Una de las ideas que se repiten con cierta regularidad es que los gobiernos autoritarios son más eficientes en el momento de reaccionar en una situación como la actual, que requiere, entre otras cosas, las mismas restricciones a la libertad personal que ellos muchas veces imponen por razones políticas.
China, país origen de la pandemia, demuestra la falencias de este argumento. Es verdad que, dado el régimen legal y de derechos humanos, sumados a una cultura que ubica el bien común por sobre el individualismo, fue mas fácil imponer una cuarentena total en Wuhan. Se pudo, gracias a la planificación central, construir un hospital en dos semanas. A la vez, sigue siendo más factible controlar el movimiento de personas, la actividad económica y el flujo de información. Pero a la larga, esas “ventajas” no le ayudan ni a su país, ni al resto del mundo. Y no solamente China construyó un hospital en tiempo récord: el NHS británico armó un centro médico de 4.000 camas en nueve días.
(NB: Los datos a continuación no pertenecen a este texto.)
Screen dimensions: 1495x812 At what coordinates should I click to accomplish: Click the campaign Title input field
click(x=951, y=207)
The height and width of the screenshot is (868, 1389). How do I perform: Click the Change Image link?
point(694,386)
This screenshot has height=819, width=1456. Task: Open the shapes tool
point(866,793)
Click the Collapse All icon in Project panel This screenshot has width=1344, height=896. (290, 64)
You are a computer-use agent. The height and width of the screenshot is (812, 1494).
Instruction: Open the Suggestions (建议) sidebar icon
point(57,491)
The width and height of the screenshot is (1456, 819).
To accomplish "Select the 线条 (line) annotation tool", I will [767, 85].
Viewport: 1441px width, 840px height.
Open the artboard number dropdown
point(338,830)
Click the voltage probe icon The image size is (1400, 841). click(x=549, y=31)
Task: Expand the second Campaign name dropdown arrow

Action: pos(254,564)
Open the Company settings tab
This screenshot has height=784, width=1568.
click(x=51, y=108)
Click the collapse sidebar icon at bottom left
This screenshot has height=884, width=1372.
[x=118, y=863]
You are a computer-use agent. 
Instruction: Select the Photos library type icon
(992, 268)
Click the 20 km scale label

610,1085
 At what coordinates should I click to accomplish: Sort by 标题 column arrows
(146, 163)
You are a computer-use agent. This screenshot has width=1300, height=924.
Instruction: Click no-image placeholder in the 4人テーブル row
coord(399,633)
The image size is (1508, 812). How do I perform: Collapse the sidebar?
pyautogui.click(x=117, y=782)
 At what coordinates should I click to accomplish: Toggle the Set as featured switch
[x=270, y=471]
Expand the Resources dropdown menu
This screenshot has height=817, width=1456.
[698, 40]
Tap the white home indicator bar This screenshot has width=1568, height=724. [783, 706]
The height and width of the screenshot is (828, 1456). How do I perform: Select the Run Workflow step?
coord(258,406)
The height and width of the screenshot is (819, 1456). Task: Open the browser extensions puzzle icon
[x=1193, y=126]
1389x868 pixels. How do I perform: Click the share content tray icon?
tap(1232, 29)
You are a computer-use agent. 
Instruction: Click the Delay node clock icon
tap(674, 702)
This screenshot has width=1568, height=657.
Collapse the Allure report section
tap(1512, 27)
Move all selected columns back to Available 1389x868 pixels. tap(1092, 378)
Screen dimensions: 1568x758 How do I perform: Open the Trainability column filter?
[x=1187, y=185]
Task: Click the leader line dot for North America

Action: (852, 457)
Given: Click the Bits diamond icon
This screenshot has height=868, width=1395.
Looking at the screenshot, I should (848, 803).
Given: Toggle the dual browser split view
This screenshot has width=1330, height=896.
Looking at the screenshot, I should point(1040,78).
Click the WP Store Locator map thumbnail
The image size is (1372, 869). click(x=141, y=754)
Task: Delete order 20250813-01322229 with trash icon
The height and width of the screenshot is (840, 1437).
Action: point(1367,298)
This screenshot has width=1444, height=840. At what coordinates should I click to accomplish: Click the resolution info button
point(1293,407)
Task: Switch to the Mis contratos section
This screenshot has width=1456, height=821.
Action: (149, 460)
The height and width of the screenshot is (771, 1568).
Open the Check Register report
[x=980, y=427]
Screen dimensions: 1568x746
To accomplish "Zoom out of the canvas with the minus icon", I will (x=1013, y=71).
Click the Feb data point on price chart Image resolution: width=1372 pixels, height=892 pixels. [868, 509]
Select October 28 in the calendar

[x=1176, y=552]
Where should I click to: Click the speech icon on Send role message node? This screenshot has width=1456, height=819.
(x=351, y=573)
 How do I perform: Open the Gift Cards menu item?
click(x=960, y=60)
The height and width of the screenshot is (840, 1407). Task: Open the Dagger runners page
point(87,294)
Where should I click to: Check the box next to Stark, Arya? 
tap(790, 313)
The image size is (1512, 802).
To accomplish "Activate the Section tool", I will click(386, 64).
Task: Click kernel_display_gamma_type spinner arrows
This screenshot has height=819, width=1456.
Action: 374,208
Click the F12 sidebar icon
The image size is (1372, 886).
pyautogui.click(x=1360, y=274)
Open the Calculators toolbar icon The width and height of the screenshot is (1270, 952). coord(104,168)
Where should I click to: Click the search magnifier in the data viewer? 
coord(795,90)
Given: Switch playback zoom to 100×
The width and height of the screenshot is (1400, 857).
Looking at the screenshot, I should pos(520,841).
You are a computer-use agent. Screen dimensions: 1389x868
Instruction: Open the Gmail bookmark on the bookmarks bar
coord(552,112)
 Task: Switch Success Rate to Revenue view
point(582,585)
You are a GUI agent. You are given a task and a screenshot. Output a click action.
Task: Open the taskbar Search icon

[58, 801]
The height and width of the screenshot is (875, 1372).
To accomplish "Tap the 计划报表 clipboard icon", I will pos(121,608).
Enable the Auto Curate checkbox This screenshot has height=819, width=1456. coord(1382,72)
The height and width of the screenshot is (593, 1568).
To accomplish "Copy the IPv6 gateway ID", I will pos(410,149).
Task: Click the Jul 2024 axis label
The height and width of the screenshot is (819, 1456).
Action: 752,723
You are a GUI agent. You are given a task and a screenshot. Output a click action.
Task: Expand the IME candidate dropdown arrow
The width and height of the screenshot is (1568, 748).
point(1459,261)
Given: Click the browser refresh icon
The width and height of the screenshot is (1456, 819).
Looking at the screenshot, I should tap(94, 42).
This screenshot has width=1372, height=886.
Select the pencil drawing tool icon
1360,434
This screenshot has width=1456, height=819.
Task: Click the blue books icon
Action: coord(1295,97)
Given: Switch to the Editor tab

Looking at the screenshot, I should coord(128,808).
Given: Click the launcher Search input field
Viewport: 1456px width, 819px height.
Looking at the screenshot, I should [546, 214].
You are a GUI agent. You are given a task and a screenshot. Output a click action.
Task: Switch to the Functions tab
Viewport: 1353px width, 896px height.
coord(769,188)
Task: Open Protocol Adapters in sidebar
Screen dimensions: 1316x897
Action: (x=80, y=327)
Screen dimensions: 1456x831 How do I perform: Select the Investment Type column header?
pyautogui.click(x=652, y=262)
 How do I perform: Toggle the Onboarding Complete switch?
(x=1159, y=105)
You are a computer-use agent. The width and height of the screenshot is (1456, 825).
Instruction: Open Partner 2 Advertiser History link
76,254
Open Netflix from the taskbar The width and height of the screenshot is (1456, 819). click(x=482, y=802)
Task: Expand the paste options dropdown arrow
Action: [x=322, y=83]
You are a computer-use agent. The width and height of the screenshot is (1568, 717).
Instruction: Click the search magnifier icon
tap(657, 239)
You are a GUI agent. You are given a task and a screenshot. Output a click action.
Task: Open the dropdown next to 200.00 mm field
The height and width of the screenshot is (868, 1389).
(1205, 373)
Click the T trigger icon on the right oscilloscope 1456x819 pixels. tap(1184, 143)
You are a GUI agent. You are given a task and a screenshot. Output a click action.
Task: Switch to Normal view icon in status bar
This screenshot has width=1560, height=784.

La reacción tardía y poca transparente del gobierno chino durante las primeras semanas de la pandemia contribuyeron al sufrimiento de su propia población. Los problemas en el Instituto de Virología de Wuhan fueron notados por el Departamento de Estado estadounidense, según documentos publicados, hace por lo menos cinco años. La necesidad por parte de los gobiernos autoritarios de demostrar control y éxito a toda costa, dramáticamente representada en la teleserie Chernobyl, lleva a la acumulación de mentiras y disimulos que siempre, tarde o temprano, terminan cobrándose caro.
Pero China no es la Unión Soviética. Cuando explotó el reactor nuclear ucraniano, la URSS ya estaba en declive. El poder chino, pese a incidentes como el Covid-19, sigue en aumento. El ministro de Relaciones Exteriores del Reino Unido ha dicho que “no hay duda de que no podemos hacer negocios como siempre (con China) después de esta crisis”. Suena bien, pero la realidad es que, una vez pasada la crisis, el poder económico y político de China no se verán muy disminuidos, muy por el contrario. Ya hemos visto, de hecho, cómo ese país envía aviones a diversos países (incluyendo, dependiendo a quién uno le cree, a Chile) con donaciones de material sanitario.
Los cambios más bruscos se verán en otras latitudes. La respuesta estadounidense –una mezcla entre la falta de transparencia autoritaria, el laissez-faire gringo y la ausencia de comprensión básica del ocupante de la Casa Blanca– ha contribuido a que hoy sea ese país el más afectado por la pandemia. En cambio, Alemania, Corea del Sur, Israel o Nueva Zelandia parecen haberse comportado con más seriedad y responsabilidad, y cuestionan el futuro liderazgo de EE.UU.
De todas formas, para algunos es tentador concluir que para los desafíos complejos del futuro, las decisiones más bruscas, autoritarias y antiliberales son las correctas, las más exitosas. Es fácil decir que los nacionalistas –Trump, Orban, Bolsonaro y otros– tenían razón: que las fronteras eran demasiado permeables y que el comercio internacional ha debilitado la industria nacional. Sería el fin, según esta lectura, de la era del liberalismo.
Pero es una lectura equivocada. Las pandemias del pasado no ocurrieron porque los turistas volaban demasiado (aunque sí hubo una relación, ya en el siglo 14, entre las plagas y la Ruta de la Seda). Y hoy es más evidente que nunca que hay una serie de problemas –el calentamiento global, el narcotráfico, las pandemias– que necesitan colaboraciones internacionales. Como solía decir Gordon Brown, los problemas globales requieren soluciones globales. La mala y lenta respuesta al Covid-19 tiene mucho que ver con un sistema internacional debilitado, no con un exceso de “globalismo”.
Zoom es un invento de un inmigrante chino que se fue a California y extrañaba a su novia. El cofundador de Google es hijo de refugiados judíos de la Unión Soviética. Y de qué hablar de los miles de inmigrantes que trabajan en hospitales como doctores, enfermeros y personal de aseo. Y el aspecto más importante de esta respuesta vendrá desde los laboratorios de universidades y de la industria farmacéutica, que a la vez compiten por encontrar la pastilla mágica y colaboran de forma extraordinaria a través de la publicación de sus resultados (contrastando con el secretismo de los laboratorios chinos). La ciencia, basada en la investigación y la razón, resulta ser la piedra angular del liberalismo. Es cosa de comparar las teorías de conspiración y actitudes (anti)sanitarias de los iliberales para darse cuenta de que serán, más que las ideas, las actitudes liberales, las que nos mostrarán un camino al mundo post-Covid.